问题
I've a problem. I have to write right linear context free grammar with alphapet={0,1} where the numbers of 0 will be even and the numbers od 1 will be odd. I tried write sth. but it's doesn't work.
s --> [1],a.
s --> [0],b.
a --> [].
a --> [1],c.
a --> [0],b.
c --> [1],k.
c --> [0],b.
b --> [0],k.
b --> [1],d.
d --> [1],b.
d --> [0],c.
k --> [].
k --> s.
Grammar should accept even amount of 0s and odd amount of 1s. Grammar context free is right linear when A->wB or A->w where w is any word under our alphabet and A,B is no terminals
回答1:
How about
s --> [1],oddOnesEvenZeros.
s --> [0],oddZerosEvenOnes.
oddOnesEvenZeros--> [].
oddOnesEvenZeros--> [1],s.
oddOnesEvenZeros--> [0],oddZerosOddOnes.
oddZerosEvenOnes--> [1],oddZerosOddOnes.
oddZerosEvenOnes--> [0],s.
oddZerosOddOnes --> [1],oddZerosEvenOnes.
oddZerosOddOnes --> [0],oddOnesEvenZeros.
The grammar is regular because you don't have to remember the parts you have already passed, you can only remember current state of each, i.e. four different states, from which one (odd ones, even zeros) is accepting.
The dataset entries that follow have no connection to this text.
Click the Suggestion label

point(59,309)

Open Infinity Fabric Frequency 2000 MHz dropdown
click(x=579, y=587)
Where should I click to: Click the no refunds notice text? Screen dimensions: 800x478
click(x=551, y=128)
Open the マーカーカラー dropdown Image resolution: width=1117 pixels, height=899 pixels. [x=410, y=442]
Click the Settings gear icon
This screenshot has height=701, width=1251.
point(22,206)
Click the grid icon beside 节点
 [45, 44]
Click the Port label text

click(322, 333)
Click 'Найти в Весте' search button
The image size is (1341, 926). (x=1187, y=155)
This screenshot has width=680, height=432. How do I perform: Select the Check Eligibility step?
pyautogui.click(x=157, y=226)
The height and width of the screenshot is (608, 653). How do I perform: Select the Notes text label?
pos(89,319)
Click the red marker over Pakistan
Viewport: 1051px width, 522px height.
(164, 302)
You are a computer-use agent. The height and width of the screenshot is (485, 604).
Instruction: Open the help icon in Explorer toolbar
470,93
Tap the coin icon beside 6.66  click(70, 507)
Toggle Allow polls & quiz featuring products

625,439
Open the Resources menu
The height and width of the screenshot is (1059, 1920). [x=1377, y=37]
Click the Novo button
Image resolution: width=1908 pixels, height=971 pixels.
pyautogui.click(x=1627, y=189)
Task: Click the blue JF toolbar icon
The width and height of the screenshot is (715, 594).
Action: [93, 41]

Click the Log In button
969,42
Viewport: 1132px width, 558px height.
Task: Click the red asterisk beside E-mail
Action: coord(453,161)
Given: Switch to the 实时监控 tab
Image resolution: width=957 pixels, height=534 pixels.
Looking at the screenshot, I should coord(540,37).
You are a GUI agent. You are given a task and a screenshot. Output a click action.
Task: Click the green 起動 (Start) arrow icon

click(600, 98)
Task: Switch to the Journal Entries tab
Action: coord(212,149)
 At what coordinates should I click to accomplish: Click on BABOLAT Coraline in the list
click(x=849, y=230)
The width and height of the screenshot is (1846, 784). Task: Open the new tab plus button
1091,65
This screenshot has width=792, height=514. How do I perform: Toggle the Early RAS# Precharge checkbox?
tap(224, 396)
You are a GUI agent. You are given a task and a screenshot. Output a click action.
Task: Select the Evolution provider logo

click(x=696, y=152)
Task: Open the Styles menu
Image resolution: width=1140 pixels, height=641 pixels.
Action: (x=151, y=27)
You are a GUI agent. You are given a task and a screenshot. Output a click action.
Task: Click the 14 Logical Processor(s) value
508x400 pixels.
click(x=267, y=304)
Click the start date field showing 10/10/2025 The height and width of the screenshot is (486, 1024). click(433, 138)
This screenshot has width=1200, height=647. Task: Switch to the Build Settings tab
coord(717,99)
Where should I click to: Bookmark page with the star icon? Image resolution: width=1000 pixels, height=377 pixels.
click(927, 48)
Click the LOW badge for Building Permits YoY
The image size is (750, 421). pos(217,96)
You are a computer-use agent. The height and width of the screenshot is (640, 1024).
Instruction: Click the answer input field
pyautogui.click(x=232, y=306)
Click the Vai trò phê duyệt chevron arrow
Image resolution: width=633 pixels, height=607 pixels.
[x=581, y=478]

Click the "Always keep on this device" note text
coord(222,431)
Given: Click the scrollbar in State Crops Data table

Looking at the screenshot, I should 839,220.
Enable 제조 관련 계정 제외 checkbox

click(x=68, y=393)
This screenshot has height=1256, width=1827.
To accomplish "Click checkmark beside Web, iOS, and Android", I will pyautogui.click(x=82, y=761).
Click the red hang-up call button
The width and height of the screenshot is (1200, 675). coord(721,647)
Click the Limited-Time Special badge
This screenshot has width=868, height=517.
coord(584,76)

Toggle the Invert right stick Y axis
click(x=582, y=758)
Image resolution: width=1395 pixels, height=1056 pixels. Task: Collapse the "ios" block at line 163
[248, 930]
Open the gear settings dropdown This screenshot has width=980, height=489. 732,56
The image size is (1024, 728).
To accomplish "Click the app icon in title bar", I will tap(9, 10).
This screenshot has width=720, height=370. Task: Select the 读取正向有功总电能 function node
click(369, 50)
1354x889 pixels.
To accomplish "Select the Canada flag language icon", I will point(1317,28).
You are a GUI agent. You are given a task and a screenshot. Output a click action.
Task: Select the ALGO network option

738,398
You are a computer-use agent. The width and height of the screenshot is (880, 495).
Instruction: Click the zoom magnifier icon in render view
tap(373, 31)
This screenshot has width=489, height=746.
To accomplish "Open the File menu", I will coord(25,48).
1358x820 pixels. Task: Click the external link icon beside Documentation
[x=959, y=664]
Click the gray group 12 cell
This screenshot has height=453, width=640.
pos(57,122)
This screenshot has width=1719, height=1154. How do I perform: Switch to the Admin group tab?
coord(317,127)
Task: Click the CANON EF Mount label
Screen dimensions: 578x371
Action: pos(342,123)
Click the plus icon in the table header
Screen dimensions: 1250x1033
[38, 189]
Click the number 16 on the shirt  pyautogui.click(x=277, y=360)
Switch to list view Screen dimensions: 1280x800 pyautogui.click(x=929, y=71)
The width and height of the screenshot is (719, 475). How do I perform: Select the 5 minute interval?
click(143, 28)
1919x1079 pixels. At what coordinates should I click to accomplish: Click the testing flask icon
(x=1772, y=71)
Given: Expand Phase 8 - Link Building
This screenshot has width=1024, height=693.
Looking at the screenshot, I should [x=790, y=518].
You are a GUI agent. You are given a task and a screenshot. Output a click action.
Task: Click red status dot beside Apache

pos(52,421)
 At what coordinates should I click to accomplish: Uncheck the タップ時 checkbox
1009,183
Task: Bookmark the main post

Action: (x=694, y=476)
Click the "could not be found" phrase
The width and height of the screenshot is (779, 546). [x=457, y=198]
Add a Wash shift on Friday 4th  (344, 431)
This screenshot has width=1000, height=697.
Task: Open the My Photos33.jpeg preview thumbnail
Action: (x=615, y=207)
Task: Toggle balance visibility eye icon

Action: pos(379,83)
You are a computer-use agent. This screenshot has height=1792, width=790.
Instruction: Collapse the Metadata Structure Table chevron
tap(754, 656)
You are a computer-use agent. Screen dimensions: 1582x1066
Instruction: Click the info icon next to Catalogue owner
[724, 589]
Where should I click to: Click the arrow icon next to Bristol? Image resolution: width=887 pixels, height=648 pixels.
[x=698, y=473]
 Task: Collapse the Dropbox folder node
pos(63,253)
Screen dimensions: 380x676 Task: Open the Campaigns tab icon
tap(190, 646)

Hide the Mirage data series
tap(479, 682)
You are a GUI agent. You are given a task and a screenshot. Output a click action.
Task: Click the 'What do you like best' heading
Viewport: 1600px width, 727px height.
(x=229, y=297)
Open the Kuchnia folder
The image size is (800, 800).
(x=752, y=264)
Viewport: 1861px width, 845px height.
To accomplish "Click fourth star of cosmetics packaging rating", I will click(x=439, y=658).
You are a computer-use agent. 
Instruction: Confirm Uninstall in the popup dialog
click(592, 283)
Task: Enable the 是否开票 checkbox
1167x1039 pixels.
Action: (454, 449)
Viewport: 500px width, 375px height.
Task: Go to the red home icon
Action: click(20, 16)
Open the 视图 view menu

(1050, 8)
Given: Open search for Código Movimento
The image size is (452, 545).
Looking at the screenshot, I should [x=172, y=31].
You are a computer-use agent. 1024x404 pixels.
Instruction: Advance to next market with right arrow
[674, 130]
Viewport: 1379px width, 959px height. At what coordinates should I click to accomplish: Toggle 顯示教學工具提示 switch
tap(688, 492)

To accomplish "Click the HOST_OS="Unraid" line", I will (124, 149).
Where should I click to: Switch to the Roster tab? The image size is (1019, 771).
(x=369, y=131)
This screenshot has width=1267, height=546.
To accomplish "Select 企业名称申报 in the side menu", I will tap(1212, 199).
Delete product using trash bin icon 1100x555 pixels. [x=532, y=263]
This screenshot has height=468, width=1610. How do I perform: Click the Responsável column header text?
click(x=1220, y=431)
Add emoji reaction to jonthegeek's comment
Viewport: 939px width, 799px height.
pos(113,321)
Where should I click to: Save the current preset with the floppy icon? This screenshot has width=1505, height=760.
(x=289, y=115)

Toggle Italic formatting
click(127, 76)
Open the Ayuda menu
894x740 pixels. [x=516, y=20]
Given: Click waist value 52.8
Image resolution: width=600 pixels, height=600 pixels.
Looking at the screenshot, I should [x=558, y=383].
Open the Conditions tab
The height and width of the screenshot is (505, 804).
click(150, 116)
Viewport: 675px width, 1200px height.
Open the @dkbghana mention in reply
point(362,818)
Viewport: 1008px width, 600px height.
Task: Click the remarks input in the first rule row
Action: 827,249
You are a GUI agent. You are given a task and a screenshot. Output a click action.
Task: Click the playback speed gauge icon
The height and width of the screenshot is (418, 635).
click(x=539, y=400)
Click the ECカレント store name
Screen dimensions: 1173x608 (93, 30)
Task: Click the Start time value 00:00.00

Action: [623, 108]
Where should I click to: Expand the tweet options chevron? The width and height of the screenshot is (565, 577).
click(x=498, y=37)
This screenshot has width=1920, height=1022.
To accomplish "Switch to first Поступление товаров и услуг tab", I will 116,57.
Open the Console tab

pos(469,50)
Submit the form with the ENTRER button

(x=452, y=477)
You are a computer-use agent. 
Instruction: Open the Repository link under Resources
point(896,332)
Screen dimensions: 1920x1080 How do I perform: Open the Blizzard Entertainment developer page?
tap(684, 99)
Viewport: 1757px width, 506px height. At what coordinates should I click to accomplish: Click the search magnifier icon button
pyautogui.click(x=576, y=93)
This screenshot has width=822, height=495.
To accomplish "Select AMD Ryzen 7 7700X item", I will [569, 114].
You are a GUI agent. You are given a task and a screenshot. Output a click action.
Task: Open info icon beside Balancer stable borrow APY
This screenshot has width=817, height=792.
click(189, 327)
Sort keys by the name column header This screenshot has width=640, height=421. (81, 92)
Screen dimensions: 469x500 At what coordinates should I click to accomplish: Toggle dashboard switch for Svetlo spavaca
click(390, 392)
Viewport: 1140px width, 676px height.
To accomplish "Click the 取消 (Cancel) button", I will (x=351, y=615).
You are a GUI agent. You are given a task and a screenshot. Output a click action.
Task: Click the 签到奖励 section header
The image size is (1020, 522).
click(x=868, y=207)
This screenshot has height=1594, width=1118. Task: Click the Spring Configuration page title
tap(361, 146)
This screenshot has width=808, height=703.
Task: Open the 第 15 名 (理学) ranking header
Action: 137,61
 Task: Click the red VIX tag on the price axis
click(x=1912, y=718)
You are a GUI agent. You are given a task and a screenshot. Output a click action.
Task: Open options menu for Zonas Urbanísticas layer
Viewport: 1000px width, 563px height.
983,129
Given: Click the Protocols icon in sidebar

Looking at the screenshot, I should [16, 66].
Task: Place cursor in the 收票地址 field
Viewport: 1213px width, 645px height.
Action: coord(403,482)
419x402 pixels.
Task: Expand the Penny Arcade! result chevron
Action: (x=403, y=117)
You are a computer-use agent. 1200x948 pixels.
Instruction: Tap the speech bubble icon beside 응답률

As a regular grammar, it is right linear CFG as well.
回答2:
Maybe something like this?
s --> [].
s --> even_zeros, s.
s --> odd_ones, s.
even_zeros([0,0], []).
even_zeros, [X] --> [0,0,X], {X \== 0}.
even_zeros --> [0,0], even_zeros.
odd_ones([1], []).
odd_ones, [X] --> [1,X], {X \== 1}.
odd_ones --> [1,1], odd_ones.
I've interpreted the question as asking for a grammar of sequences of 0s and 1s, where the number of consecutive 0s is always even and the number of consecutive 1s is always odd.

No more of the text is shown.